The current position of photography has much in common with the early years of the medium, when experiments with new photographic techniques were carried out on a grand scale. In a spirit of openness, excitement, freedom, curiosity and non-conformity, the nineteenth century pioneers of photography experimented with the technological and visual potential of the medium. They tested various methods and processes, but these were far from fully developed. Innovators with different backgrounds and from a variety of disciplines were looking for the best ways to capture the world. Taking pleasure in the making of images, and with a similar drive for experimentation, these early photographers shared a common mentality with many artists today.
The contemporary artists selected for the exhibition Back to the Future all use the foundations of photography: light, darkroom and chemistry, but in a non-traditional way. Each artist honours the history of the medium of photography by experimentally re-inventing it. The image is considered a material object with its own texture regardless of whether it is an analogue or digital object.
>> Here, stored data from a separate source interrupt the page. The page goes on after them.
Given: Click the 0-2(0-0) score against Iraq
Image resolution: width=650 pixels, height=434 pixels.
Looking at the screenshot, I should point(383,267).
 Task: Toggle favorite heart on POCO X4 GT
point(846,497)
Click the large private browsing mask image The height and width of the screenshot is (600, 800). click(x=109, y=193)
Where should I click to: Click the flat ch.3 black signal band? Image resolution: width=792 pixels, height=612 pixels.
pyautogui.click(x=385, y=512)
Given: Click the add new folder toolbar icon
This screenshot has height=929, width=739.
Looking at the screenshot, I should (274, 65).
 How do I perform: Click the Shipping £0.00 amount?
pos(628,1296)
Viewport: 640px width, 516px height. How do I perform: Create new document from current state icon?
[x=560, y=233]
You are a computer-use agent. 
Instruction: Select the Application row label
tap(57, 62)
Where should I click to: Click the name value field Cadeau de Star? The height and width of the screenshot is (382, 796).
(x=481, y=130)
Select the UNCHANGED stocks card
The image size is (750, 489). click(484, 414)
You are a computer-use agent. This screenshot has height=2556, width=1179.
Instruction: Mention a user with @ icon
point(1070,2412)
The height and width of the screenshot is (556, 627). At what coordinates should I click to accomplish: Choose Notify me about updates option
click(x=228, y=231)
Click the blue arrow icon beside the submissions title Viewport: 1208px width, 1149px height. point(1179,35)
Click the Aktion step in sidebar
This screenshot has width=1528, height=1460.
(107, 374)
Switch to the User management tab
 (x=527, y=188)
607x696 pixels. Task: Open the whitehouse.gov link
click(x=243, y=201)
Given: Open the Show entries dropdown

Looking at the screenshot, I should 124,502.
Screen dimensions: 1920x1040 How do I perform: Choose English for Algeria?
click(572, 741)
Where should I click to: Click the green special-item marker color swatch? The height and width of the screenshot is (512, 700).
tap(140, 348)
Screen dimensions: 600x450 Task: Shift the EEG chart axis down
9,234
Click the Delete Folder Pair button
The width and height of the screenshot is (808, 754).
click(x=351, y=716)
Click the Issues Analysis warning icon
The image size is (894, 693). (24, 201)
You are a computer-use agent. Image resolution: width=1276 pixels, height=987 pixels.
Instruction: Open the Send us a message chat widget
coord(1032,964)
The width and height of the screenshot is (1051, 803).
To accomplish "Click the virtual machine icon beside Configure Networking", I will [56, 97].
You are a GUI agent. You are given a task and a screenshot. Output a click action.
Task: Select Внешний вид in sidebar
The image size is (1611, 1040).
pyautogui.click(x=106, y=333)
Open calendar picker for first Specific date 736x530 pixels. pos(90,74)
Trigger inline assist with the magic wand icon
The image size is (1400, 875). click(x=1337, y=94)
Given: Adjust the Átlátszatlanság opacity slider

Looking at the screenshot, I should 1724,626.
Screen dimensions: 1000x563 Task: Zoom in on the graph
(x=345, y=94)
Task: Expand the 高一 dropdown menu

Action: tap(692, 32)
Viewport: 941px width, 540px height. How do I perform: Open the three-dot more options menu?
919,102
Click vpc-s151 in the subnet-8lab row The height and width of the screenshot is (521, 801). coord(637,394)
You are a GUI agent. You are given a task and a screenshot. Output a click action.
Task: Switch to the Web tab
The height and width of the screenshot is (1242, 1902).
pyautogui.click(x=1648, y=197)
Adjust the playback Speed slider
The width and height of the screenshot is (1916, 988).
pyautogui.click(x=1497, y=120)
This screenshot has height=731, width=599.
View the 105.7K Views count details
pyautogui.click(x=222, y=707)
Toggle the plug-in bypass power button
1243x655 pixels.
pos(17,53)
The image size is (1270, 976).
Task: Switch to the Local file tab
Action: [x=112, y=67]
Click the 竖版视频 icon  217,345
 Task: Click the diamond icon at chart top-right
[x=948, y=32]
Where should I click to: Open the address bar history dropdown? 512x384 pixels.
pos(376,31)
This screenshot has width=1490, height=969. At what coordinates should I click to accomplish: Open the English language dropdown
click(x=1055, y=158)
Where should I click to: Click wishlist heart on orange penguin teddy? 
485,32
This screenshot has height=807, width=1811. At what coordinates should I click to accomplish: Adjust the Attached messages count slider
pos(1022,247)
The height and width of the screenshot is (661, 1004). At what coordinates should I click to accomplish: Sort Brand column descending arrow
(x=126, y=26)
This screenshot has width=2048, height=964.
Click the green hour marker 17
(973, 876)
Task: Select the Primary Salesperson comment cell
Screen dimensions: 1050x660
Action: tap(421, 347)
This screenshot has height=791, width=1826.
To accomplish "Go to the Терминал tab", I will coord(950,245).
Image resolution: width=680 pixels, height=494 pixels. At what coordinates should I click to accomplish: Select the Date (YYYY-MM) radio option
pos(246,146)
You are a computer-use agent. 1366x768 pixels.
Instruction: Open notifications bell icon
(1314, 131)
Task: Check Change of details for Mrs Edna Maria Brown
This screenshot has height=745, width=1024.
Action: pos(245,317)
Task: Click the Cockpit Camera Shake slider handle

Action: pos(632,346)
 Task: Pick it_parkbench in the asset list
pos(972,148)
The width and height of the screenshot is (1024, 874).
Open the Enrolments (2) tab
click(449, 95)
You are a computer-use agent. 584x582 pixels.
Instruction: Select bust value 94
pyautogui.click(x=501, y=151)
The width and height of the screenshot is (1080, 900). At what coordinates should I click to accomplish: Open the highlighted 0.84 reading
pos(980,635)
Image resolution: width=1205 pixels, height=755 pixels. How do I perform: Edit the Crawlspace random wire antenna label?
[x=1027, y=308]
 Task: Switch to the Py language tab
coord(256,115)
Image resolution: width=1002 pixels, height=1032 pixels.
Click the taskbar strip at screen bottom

Back to the Future juxtaposes the work created by contemporary artists with the work of some of the medium’s nineteenth century pioneers. The exhibition includes work by Anna Atkins (GB), Sylvia Ballhause (DE), Karl Blossfeldt (DE), Bownik (PL), Matthew Brandt (US), Alfred Brothers (GB), Henry Frères (FR), S.W. Burham (US), William England (SCT), Sam Falls (US), Spiros Hadjidjanos (GR), Thomas Hauser (FR), Nicolai Howalt (DK), Adam Jeppesen (DK), Thomas Mailaender (FR), James Nasmyth (SCT), Taiyo Onorato & Nico Krebs (CH), Johan Österholm (CH), Jaya Pelupessy & Felix van Dam (NL), Warren de la Rue (GB), Lewis M. Rutherford (US), Stephen Thompson (GB), Simon van Til (NL) and several anonymous makers.